ELLE EST ACTRICE PORNO DANS LOVELACE, OÙ ELLE SIGNE UNE DE SES MEILLEURES PERFORMANCES, DANS UN REGISTRE INATTENDU.

Amanda Seyfried n’a pas froid aux yeux. Celle qui fit ses débuts de modèle à onze ans et d’actrice à quinze incarne aujourd’hui une star du cinéma interdit aux moins de 18… Elle est Linda Lovelace dans le film biographique consacré à l’interprète du sulfureux Deep Throat. Lequel, en 1972, sortit le porno de sa niche spécialisée (avec 160 millions de dollars de rentrées à la clé!). Lovelace élargit considérablement le registre d’une Seyfried ayant alterné le pire (l’affligeant mais populaire Mamma Mia!) et le meilleur (l’intense et captivant Chloe d’Atom Egoyan).

« Elle n’avait aucune intention de devenir une actrice de porno, explique la comédienne à propos de son personnage. Elle avait juste envie d’être devant la caméra, et de satisfaire son compagnon Chuck Traynor (joué dans le film par Peter Sarsgaard, ndlr) dont elle espérait la reconnaissance. Elle a suivi ce dernier dans le monde du film « pour adultes » et s’y est efforcée de faire de son mieux. Mais au fond d’elle-même, Linda était probablement puritaine! Vous savez, chaque être humain est tridimensionnel. On ne peut réduire quelqu’un à un seul aspect de ce qu’il fait ou est. C’est arrivé à Linda et c’est d’une grande tristesse…  »

Les réalisateurs de Lovelace, Rob Epstein et Jeffrey Friedman, décrivent Amanda Seyfried comme « singulièrement audacieuse, intrépide« . « Il faut pouvoir sortir de sa zone de confort, si on veut faire de ce métier quelque chose de vraiment passionnant, commente la jeune actrice. Je cherchais quelque chose de juteux, que je puisse prendre à deux mains. Quelque chose qui compte. Je n’en ai pas souvent eu l’occasion jusqu’ici alors quand ça s’est présenté, je n’ai pas hésité. Les réalisateurs ont par ailleurs su créer un espace dans lequel je pouvais me sentir en sécurité, où je pouvais épouser leur vision sans me sentir le moins du monde en danger. »

Le principal souci de Seyfried ne venait pas des scènes sexuelles -de fellation (simulée!) surtout- mais bien en fait de la responsabilité qu’elle ressentait vis-à-vis de la femme qu’elle incarnait, de sa « volonté de ne pas trahir Linda, de respecter la personne qu’elle était« . Invitée à jouer une actrice qui se sentit abondamment exploitée lors du tournage de Deep Throat, Seyfried n’a de son côté « jamais ressenti ce qui se passait sur celui de Lovelace comme déplacé, ou gratuit« . Et de s’exclamer: « Les réalisateurs aiment Linda, ils voulaient lui rendre justice! Il y avait beaucoup d’amour pour elle sur le plateau. Dès lors, la nudité ne me posait pas problème. C’était juste une des manières de dessiner un portrait crédible et respectueux. »

· · · · ·

#### [Consignes]
a) Transcrivez fidèlement un passage du texte source sur Lovelace : commencez aux mots « Amanda Seyfried n’a » et arrêtez-vous après les mots « Chloe d’Atom Egoyan). ».
b) Réécrivez les enregistrements de la ligne qui contient « I will pos(16,140). » jusqu'à celle qui contient « tap(436, 307) » incluse, en remplaçant « column header » par « column label ». Ne modifiez rien d'autre.
Le texte source et les enregistrements forment deux ensembles indépendants.

· · · · ·

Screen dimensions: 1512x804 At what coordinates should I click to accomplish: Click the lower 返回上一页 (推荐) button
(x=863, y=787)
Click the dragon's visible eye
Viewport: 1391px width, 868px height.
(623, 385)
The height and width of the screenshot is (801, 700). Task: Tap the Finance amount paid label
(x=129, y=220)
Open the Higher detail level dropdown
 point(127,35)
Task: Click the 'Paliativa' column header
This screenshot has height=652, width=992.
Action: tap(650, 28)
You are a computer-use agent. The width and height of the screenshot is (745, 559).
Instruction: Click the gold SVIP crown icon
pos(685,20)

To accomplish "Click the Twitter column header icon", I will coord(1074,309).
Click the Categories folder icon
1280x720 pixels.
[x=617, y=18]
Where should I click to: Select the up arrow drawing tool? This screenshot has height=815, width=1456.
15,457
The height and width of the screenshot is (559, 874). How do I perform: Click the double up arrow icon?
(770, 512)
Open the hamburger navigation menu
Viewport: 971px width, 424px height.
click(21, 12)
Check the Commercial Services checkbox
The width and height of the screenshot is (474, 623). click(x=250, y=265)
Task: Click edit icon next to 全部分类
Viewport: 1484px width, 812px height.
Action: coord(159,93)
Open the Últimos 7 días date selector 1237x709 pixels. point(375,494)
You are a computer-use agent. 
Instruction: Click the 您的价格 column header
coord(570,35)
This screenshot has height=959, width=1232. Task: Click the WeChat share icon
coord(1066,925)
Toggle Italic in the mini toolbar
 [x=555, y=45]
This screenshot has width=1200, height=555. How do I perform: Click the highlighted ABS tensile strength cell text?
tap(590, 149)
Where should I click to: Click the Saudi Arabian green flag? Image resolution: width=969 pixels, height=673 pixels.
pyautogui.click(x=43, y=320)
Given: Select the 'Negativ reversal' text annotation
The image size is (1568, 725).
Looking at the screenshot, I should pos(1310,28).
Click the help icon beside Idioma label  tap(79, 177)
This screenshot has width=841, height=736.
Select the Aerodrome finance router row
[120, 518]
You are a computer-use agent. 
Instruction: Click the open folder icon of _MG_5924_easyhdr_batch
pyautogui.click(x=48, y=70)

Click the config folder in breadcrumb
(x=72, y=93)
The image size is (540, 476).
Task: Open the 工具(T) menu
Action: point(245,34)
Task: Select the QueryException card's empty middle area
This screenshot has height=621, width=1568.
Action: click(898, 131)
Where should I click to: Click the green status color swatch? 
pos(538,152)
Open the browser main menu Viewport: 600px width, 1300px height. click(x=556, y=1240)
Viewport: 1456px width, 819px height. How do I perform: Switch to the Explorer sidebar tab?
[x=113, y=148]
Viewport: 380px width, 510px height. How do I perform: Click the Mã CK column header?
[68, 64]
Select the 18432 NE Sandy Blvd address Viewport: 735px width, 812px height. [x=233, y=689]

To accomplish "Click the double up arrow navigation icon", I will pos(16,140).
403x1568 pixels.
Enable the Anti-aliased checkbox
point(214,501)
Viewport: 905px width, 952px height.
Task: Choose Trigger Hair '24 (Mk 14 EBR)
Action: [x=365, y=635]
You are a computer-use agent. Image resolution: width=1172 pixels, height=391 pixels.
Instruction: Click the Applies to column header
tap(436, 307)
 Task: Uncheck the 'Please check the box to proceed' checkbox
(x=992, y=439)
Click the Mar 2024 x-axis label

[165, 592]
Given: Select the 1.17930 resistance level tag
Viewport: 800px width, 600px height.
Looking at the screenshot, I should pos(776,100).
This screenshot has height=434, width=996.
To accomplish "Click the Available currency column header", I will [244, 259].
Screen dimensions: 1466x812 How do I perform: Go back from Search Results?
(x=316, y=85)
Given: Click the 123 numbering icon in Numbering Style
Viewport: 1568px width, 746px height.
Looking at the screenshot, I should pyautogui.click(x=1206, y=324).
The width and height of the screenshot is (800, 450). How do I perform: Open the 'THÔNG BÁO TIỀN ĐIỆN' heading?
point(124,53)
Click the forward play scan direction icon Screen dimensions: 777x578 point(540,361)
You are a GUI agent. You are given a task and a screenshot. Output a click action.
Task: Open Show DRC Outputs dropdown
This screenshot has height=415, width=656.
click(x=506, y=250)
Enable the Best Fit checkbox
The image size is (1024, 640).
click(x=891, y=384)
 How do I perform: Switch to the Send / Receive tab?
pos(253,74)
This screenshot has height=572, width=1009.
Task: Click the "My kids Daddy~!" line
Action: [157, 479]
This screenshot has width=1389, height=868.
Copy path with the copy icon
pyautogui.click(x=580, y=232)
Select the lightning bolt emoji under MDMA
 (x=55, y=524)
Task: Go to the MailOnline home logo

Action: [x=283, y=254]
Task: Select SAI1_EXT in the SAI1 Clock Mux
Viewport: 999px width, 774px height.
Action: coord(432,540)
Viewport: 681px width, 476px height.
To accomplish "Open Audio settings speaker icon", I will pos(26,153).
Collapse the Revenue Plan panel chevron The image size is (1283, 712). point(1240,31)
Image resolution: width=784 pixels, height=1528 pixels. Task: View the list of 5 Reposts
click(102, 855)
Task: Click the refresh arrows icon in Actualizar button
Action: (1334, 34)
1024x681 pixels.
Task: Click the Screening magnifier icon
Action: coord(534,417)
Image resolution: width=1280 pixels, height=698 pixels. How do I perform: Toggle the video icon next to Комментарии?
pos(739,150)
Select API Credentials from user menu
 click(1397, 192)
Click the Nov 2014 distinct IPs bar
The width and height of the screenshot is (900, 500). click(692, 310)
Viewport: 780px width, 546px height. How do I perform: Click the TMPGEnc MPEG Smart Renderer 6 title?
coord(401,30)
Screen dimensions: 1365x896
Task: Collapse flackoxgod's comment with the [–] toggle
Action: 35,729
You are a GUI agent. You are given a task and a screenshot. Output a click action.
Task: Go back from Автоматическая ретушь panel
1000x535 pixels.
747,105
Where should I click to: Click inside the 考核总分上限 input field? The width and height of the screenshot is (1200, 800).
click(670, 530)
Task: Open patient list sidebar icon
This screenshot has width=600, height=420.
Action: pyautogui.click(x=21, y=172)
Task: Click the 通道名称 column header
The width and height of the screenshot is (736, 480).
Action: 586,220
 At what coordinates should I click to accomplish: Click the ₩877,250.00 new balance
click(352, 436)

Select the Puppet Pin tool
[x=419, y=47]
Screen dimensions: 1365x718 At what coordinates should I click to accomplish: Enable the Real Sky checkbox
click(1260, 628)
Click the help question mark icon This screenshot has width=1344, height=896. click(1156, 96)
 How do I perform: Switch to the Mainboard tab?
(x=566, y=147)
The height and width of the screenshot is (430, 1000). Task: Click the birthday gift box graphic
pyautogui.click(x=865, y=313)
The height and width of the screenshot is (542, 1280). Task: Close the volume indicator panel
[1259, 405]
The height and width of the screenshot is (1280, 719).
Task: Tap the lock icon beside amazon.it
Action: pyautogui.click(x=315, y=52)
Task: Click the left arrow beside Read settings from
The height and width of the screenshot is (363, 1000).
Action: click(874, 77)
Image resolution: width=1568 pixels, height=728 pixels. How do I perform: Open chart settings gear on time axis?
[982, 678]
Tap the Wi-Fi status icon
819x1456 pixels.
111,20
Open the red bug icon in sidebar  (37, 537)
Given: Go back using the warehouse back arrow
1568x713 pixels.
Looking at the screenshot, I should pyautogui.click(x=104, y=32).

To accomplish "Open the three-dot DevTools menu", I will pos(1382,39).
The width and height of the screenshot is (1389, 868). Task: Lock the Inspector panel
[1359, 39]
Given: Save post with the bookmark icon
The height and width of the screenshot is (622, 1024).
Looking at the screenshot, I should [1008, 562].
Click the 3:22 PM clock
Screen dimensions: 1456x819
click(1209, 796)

· · · · ·

#### [Résultats finaux]
a)
Amanda Seyfried n’a pas froid aux yeux. Celle qui fit ses débuts de modèle à onze ans et d’actrice à quinze incarne aujourd’hui une star du cinéma interdit aux moins de 18… Elle est Linda Lovelace dans le film biographique consacré à l’interprète du sulfureux Deep Throat. Lequel, en 1972, sortit le porno de sa niche spécialisée (avec 160 millions de dollars de rentrées à la clé!). Lovelace élargit considérablement le registre d’une Seyfried ayant alterné le pire (l’affligeant mais populaire Mamma Mia!) et le meilleur (l’intense et captivant Chloe d’Atom Egoyan).

b)
To accomplish "Click the double up arrow navigation icon", I will pos(16,140).
403x1568 pixels.
Enable the Anti-aliased checkbox
point(214,501)
Viewport: 905px width, 952px height.
Task: Choose Trigger Hair '24 (Mk 14 EBR)
Action: [x=365, y=635]
You are a computer-use agent. Image resolution: width=1172 pixels, height=391 pixels.
Instruction: Click the Applies to column label
tap(436, 307)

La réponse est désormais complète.